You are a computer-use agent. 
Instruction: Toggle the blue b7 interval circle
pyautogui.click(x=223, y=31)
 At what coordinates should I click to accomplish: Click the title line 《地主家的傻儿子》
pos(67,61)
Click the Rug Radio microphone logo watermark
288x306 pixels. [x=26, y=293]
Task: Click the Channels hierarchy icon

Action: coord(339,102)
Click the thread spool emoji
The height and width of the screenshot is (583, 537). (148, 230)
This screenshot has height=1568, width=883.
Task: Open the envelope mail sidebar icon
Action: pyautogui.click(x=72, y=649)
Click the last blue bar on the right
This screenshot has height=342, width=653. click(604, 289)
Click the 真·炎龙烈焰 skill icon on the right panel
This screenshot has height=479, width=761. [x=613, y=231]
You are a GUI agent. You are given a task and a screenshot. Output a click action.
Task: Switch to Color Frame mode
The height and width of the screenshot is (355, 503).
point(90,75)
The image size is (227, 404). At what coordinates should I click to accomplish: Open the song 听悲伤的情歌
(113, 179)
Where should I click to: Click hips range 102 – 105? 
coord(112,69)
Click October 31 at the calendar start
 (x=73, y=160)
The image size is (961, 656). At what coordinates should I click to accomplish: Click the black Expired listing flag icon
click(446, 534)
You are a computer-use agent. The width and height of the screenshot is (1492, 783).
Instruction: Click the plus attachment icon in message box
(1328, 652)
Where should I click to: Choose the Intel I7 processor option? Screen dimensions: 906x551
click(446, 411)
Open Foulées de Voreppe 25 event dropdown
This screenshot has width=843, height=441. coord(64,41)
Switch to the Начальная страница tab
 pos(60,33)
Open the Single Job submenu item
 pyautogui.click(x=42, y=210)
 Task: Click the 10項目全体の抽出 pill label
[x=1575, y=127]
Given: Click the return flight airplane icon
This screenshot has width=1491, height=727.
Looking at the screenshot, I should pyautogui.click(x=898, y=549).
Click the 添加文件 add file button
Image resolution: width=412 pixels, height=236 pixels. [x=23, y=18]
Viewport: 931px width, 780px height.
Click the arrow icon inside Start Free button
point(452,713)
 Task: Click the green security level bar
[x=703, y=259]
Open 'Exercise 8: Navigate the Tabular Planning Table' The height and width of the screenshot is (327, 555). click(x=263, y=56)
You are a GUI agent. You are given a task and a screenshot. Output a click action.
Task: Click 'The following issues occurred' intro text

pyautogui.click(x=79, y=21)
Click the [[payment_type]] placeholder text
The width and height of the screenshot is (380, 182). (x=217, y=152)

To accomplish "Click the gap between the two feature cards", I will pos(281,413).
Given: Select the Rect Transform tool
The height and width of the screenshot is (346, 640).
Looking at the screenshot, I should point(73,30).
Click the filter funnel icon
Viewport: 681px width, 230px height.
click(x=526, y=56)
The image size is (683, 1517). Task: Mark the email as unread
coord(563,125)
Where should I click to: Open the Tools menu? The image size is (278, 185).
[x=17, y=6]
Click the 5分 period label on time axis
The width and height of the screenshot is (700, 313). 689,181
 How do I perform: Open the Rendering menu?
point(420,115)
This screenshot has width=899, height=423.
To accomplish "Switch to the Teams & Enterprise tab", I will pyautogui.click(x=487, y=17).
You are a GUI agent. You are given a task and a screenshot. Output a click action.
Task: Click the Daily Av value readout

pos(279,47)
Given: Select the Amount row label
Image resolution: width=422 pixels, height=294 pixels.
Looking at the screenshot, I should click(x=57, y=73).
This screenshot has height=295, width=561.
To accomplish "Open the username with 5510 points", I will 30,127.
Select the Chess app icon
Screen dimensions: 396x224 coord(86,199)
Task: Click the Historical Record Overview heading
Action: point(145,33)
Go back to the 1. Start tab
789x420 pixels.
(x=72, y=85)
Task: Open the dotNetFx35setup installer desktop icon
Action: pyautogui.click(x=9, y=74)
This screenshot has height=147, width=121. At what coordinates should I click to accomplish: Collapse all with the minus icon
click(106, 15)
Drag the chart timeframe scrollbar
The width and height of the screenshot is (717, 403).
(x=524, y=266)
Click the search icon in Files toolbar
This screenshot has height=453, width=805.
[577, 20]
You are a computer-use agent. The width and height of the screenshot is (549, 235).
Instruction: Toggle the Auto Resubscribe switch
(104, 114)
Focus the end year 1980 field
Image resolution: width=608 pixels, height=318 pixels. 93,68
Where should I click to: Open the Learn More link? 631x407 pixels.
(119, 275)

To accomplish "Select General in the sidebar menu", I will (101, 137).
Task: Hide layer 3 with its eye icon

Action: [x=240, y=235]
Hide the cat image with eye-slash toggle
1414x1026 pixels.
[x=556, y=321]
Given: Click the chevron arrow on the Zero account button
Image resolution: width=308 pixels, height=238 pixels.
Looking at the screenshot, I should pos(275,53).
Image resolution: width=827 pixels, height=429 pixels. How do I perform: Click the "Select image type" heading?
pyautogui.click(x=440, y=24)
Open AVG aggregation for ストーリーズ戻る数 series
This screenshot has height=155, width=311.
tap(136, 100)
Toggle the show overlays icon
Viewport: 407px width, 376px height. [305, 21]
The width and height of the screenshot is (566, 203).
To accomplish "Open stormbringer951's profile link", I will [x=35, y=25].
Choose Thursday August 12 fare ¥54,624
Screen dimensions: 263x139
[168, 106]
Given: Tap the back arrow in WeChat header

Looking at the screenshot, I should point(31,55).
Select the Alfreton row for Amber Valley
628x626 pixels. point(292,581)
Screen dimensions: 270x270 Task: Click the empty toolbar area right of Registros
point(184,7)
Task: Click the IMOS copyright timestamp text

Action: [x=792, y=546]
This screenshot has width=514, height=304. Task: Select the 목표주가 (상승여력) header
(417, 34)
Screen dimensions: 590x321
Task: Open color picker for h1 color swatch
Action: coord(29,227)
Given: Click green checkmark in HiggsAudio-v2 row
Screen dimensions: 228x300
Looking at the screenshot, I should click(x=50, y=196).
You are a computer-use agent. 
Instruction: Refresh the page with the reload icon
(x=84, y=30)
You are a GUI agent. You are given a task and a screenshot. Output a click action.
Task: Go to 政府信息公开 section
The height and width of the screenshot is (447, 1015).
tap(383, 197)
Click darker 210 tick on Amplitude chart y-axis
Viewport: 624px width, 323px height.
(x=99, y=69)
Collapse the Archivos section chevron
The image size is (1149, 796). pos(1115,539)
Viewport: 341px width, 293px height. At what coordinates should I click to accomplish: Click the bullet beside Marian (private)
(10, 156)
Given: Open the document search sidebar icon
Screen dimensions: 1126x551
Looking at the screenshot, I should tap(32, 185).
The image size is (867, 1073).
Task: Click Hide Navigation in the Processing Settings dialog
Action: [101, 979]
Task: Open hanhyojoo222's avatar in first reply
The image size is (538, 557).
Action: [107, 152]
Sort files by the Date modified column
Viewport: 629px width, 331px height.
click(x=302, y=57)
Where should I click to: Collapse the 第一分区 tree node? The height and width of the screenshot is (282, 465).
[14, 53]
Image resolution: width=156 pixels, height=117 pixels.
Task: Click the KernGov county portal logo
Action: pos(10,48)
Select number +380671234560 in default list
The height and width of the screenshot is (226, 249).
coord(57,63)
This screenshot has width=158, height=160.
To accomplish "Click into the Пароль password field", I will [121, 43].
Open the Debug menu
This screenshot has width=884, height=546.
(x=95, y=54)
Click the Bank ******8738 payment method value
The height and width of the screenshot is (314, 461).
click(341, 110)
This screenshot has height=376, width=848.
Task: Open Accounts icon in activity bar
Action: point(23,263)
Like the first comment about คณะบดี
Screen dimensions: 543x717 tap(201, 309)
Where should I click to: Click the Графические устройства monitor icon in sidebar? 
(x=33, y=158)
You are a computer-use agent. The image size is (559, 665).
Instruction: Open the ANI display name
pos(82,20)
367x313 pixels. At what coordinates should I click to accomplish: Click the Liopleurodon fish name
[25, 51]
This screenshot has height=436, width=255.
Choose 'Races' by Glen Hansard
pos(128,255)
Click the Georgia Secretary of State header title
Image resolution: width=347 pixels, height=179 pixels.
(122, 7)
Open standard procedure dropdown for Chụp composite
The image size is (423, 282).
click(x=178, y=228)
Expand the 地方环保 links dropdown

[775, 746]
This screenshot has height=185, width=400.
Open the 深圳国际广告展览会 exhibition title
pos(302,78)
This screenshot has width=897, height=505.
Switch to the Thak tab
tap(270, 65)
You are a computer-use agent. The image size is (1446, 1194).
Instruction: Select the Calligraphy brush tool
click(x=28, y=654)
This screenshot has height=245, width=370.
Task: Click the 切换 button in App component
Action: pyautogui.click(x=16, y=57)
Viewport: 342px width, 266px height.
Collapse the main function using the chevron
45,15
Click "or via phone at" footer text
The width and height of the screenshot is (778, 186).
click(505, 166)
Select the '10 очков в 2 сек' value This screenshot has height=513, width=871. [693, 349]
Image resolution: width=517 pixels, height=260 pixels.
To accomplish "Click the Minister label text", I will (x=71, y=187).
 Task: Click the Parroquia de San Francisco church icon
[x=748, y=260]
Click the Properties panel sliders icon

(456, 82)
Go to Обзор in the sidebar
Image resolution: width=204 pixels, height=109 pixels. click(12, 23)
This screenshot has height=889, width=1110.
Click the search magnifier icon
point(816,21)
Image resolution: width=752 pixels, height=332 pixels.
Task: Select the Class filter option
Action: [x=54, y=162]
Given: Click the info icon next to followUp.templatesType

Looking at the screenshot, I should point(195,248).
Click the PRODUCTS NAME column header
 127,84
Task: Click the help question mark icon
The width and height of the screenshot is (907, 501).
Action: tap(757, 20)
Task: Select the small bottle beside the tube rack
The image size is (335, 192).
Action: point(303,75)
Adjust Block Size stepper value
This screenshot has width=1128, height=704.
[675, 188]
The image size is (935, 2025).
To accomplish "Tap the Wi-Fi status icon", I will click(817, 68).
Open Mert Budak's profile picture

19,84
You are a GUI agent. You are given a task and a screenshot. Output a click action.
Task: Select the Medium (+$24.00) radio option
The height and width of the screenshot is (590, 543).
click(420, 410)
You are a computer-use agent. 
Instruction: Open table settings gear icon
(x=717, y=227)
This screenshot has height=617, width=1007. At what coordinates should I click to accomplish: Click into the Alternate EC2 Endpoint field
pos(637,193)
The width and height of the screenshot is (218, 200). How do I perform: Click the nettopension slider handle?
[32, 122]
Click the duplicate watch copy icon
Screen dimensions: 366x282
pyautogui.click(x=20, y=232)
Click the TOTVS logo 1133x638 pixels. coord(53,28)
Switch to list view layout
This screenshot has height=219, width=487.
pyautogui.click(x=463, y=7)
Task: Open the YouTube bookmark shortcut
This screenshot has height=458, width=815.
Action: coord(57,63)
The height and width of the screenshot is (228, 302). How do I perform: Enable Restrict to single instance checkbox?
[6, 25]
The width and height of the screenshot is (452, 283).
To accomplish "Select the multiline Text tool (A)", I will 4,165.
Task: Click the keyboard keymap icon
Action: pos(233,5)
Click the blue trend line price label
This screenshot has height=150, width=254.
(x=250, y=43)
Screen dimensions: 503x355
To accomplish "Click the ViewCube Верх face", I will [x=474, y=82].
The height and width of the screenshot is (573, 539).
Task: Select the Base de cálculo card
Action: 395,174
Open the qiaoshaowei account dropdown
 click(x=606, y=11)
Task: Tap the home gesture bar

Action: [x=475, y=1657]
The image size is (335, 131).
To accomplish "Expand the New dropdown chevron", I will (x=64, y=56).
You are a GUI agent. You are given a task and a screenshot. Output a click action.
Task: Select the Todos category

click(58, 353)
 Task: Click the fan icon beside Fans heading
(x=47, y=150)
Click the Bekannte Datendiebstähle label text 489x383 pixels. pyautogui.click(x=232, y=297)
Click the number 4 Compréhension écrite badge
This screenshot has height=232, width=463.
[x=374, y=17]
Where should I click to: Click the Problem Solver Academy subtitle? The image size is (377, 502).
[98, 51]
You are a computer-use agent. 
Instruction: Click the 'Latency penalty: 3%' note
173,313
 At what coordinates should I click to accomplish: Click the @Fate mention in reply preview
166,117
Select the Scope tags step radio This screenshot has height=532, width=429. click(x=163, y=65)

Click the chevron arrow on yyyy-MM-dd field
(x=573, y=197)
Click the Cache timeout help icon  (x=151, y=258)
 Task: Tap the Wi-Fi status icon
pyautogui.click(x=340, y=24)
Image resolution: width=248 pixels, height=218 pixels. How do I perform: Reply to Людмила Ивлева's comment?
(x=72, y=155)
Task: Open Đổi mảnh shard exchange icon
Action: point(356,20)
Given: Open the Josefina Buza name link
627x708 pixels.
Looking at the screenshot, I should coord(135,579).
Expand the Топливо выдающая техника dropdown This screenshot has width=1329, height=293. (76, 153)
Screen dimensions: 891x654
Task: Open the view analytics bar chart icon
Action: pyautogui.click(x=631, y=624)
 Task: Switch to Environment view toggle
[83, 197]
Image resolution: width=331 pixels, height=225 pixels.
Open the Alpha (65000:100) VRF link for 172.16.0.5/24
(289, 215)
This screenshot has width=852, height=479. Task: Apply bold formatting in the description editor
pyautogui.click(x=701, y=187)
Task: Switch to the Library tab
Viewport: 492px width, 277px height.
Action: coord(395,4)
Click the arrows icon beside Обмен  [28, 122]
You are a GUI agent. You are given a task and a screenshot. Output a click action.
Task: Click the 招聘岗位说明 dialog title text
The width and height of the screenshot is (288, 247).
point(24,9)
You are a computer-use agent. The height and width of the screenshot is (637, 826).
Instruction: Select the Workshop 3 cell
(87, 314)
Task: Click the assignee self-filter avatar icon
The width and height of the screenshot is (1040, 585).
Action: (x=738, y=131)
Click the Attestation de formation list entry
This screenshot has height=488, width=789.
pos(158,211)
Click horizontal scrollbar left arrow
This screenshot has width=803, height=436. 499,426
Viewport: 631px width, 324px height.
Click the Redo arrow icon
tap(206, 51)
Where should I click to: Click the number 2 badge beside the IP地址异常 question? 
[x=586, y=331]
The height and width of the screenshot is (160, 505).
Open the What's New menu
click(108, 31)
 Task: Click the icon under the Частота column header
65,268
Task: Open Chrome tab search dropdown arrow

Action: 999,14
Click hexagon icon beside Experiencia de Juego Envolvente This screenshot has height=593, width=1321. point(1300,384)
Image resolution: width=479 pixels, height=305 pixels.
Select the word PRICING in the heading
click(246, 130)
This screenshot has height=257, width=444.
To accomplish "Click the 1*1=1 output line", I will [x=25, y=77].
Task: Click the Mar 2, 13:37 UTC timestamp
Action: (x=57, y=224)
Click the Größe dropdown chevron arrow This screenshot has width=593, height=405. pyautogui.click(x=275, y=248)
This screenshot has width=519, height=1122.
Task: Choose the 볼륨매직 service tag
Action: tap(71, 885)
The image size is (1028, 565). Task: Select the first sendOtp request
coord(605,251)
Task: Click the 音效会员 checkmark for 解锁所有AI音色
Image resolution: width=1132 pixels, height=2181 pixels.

####

● **WHAT IS EXPECTED**
Look back at the data above. Transcribe exactly the lines starting at the line that contains "Task: Click the assignee" and ending at the line that contains "The height and width of the screenshot is (160, 505).".

● **RESULT OF THIS EXERCISE**
Task: Click the assignee self-filter avatar icon
The width and height of the screenshot is (1040, 585).
Action: (x=738, y=131)
Click the Attestation de formation list entry
This screenshot has height=488, width=789.
pos(158,211)
Click horizontal scrollbar left arrow
This screenshot has width=803, height=436. 499,426
Viewport: 631px width, 324px height.
Click the Redo arrow icon
tap(206, 51)
Where should I click to: Click the number 2 badge beside the IP地址异常 question? 
[x=586, y=331]
The height and width of the screenshot is (160, 505).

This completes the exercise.